(Stored data)
BEGIN

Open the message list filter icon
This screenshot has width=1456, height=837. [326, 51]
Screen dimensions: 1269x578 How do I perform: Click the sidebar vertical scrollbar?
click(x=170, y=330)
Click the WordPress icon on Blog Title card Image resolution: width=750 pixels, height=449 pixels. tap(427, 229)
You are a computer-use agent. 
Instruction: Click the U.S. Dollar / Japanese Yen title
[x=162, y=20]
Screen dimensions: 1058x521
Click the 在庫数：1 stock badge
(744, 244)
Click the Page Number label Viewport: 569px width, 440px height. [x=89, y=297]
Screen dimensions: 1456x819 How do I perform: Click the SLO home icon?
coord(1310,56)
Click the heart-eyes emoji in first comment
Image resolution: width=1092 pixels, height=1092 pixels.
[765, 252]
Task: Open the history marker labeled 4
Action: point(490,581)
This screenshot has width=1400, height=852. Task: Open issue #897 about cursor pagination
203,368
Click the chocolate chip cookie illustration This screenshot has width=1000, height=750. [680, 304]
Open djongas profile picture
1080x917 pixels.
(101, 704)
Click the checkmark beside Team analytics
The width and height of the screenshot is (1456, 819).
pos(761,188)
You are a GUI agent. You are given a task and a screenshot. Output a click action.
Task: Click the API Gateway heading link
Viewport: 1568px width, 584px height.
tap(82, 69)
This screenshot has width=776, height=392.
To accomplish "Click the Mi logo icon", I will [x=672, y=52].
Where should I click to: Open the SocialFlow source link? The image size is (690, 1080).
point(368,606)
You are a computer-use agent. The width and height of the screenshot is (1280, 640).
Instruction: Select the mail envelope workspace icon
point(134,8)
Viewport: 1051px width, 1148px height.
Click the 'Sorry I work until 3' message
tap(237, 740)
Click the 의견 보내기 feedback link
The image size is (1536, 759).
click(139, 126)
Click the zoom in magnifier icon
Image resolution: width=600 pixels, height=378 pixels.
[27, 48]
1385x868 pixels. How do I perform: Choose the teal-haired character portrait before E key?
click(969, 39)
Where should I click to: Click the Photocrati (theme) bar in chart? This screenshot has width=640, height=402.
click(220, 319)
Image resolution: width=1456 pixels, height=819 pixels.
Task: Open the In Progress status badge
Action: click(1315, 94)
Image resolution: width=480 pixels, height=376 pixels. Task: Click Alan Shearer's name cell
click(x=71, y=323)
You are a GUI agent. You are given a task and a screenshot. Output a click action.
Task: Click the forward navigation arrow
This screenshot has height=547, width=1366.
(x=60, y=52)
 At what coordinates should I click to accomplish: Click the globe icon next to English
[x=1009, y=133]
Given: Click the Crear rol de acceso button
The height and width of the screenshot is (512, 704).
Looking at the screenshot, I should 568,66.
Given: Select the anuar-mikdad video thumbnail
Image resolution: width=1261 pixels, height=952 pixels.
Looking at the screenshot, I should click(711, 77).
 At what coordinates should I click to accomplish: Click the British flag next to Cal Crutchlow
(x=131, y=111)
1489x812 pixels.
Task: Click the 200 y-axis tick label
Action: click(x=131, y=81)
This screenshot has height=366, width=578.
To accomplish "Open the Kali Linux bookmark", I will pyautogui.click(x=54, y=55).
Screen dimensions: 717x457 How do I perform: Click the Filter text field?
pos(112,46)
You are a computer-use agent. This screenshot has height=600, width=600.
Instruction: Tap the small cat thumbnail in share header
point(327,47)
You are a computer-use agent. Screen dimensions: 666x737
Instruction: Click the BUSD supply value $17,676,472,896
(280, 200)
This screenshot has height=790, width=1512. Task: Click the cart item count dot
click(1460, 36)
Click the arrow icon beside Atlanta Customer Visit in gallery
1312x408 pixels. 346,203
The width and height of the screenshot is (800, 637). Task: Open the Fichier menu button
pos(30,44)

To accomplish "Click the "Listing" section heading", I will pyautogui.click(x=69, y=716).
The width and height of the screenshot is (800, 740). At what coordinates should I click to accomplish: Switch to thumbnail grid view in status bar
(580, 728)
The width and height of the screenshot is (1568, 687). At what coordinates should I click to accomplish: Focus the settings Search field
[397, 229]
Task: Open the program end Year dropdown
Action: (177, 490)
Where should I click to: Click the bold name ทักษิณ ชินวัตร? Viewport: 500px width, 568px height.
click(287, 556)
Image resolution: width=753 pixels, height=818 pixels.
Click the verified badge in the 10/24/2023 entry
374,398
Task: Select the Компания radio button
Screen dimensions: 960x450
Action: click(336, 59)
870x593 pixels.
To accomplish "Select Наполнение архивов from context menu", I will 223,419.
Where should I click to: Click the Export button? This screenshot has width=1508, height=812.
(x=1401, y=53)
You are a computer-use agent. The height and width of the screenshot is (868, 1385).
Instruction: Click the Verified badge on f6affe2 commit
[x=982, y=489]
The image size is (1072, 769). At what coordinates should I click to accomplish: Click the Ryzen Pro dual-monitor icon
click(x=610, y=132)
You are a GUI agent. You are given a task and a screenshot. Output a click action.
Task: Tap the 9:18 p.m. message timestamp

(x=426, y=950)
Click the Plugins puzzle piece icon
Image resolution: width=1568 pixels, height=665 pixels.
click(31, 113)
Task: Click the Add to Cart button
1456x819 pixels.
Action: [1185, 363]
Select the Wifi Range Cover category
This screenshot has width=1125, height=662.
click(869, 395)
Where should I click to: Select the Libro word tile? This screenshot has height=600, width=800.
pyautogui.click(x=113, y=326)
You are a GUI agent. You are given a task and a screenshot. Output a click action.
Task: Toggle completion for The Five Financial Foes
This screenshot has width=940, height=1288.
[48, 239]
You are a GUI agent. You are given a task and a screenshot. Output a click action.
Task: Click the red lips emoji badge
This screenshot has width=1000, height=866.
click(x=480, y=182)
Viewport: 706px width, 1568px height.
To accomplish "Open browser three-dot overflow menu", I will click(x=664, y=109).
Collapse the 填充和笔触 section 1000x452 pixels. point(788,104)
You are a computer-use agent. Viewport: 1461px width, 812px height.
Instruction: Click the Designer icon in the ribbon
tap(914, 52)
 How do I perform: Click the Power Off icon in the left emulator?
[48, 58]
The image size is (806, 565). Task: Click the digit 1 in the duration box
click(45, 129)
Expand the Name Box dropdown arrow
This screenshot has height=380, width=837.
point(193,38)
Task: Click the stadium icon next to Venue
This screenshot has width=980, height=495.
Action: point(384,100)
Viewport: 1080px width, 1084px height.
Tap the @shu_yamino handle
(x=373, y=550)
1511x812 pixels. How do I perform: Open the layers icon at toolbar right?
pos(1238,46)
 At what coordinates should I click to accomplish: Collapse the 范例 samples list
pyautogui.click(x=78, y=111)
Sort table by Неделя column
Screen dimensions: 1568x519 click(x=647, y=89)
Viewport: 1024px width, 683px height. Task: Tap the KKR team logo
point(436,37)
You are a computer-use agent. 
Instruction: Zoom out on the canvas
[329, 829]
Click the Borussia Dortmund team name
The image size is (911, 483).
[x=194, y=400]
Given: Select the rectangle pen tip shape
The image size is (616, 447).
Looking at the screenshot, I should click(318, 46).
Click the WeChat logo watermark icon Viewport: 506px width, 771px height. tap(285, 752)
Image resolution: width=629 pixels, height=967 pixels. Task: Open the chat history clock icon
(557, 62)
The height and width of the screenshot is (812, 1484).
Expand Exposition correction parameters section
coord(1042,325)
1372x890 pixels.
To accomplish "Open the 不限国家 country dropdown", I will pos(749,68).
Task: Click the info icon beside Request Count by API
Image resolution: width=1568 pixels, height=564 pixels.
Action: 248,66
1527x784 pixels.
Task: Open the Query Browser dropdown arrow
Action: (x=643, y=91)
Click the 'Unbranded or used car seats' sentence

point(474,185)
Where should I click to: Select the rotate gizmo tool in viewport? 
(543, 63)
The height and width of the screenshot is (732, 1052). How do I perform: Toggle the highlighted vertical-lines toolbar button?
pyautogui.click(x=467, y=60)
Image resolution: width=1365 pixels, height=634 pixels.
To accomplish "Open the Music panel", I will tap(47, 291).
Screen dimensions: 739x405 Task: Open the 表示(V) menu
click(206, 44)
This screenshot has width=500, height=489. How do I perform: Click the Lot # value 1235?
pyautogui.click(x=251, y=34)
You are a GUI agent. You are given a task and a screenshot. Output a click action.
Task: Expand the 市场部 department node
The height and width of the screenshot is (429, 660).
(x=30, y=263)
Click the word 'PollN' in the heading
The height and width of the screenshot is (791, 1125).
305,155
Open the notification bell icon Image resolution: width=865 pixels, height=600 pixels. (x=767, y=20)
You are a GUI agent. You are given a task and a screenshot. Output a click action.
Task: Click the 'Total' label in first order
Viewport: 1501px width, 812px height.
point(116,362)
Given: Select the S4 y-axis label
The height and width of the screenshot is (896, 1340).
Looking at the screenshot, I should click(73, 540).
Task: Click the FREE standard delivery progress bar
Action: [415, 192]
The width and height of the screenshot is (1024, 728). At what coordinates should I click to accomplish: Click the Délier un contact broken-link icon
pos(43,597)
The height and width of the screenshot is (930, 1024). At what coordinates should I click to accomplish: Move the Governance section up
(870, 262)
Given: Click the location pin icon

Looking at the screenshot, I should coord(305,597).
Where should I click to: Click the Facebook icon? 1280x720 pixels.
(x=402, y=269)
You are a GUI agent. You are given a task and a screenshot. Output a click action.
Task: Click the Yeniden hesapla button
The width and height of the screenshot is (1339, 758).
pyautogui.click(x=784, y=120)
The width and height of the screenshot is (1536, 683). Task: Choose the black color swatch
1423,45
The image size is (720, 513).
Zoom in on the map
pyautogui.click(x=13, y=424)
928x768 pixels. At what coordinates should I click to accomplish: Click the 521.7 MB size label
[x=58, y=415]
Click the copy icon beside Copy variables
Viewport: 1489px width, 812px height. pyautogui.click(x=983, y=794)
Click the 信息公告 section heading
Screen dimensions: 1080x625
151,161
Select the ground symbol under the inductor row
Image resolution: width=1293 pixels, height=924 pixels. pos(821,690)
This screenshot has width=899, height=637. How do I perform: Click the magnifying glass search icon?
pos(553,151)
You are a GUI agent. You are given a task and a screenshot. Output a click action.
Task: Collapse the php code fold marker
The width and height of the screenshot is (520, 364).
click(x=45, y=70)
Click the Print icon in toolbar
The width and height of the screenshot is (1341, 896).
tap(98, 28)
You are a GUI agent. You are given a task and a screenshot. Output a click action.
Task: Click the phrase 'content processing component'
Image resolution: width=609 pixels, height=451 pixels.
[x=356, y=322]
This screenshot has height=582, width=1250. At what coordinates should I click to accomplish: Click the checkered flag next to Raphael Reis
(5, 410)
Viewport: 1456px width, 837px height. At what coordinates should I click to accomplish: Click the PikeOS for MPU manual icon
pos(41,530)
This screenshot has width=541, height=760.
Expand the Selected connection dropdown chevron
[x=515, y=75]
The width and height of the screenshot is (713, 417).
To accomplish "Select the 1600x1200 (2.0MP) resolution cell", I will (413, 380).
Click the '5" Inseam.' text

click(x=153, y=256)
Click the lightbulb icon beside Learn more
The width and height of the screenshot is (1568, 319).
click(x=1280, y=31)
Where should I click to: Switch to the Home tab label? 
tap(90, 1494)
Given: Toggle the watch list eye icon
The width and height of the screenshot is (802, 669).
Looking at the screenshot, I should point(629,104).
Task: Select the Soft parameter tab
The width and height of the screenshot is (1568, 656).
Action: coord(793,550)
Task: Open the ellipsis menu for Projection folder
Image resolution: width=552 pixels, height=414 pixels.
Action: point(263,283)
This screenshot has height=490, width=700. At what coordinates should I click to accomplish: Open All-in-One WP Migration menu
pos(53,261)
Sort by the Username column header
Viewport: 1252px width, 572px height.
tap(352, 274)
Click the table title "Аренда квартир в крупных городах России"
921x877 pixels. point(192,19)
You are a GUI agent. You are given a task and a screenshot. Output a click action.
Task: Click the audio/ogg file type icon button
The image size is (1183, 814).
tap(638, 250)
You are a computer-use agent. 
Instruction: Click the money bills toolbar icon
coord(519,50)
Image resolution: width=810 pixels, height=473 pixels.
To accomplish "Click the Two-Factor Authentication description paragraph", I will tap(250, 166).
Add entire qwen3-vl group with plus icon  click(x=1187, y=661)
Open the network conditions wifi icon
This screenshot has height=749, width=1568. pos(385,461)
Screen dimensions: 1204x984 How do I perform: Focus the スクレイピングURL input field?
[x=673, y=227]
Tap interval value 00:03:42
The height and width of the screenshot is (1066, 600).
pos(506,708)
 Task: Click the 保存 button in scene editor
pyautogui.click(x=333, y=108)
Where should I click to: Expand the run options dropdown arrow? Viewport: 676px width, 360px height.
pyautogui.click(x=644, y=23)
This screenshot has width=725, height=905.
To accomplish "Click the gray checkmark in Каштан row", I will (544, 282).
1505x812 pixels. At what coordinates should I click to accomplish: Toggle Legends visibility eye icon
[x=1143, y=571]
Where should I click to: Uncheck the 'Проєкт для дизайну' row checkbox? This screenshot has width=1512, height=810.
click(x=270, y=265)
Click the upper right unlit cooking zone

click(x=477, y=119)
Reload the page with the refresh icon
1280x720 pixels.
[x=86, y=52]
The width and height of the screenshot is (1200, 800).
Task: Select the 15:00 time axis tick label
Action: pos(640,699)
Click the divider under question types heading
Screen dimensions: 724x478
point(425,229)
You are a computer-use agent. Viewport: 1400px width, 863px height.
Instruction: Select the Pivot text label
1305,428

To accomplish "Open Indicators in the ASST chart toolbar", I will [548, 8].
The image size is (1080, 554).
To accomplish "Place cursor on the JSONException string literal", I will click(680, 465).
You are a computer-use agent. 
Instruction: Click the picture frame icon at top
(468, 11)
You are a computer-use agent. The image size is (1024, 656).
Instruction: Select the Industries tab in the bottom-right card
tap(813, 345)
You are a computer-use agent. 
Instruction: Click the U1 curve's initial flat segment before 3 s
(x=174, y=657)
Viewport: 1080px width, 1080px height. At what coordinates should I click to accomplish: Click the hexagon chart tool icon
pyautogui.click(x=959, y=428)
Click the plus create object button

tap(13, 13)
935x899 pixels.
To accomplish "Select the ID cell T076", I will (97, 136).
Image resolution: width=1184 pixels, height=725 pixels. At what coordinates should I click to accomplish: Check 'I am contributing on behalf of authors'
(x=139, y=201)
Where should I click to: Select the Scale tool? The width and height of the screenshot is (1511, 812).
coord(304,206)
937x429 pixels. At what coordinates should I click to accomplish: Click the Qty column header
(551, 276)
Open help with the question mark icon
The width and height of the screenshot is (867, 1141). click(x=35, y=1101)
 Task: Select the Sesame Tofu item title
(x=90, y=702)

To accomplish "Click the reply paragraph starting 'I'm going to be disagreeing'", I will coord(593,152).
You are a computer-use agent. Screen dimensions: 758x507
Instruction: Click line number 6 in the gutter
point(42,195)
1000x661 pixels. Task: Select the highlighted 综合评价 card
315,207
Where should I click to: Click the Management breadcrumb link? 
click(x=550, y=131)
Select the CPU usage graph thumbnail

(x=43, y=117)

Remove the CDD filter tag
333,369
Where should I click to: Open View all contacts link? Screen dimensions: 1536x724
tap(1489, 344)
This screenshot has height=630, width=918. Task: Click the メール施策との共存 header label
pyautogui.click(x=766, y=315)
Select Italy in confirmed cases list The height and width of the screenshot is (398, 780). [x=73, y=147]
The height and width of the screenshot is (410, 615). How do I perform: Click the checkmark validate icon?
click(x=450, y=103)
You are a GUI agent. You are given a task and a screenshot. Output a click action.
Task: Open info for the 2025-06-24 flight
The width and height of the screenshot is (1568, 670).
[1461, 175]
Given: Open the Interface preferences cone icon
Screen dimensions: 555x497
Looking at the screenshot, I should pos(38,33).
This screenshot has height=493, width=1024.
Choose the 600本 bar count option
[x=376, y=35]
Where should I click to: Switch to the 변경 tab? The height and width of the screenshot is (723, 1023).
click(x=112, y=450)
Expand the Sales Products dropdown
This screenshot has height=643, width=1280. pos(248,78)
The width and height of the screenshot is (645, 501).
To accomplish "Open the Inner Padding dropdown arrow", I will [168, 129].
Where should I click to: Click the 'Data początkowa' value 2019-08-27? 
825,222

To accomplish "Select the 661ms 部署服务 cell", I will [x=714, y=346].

END

Starting from the line containing "Screen dimensions: 555x497" and ending with the final line of the data, reproduce each line exactly as it appears, including no other lines.

Screen dimensions: 555x497
Looking at the screenshot, I should pos(38,33).
This screenshot has height=493, width=1024.
Choose the 600本 bar count option
[x=376, y=35]
Where should I click to: Switch to the 변경 tab? The height and width of the screenshot is (723, 1023).
click(x=112, y=450)
Expand the Sales Products dropdown
This screenshot has height=643, width=1280. pos(248,78)
The width and height of the screenshot is (645, 501).
To accomplish "Open the Inner Padding dropdown arrow", I will [168, 129].
Where should I click to: Click the 'Data początkowa' value 2019-08-27? 
825,222

To accomplish "Select the 661ms 部署服务 cell", I will [x=714, y=346].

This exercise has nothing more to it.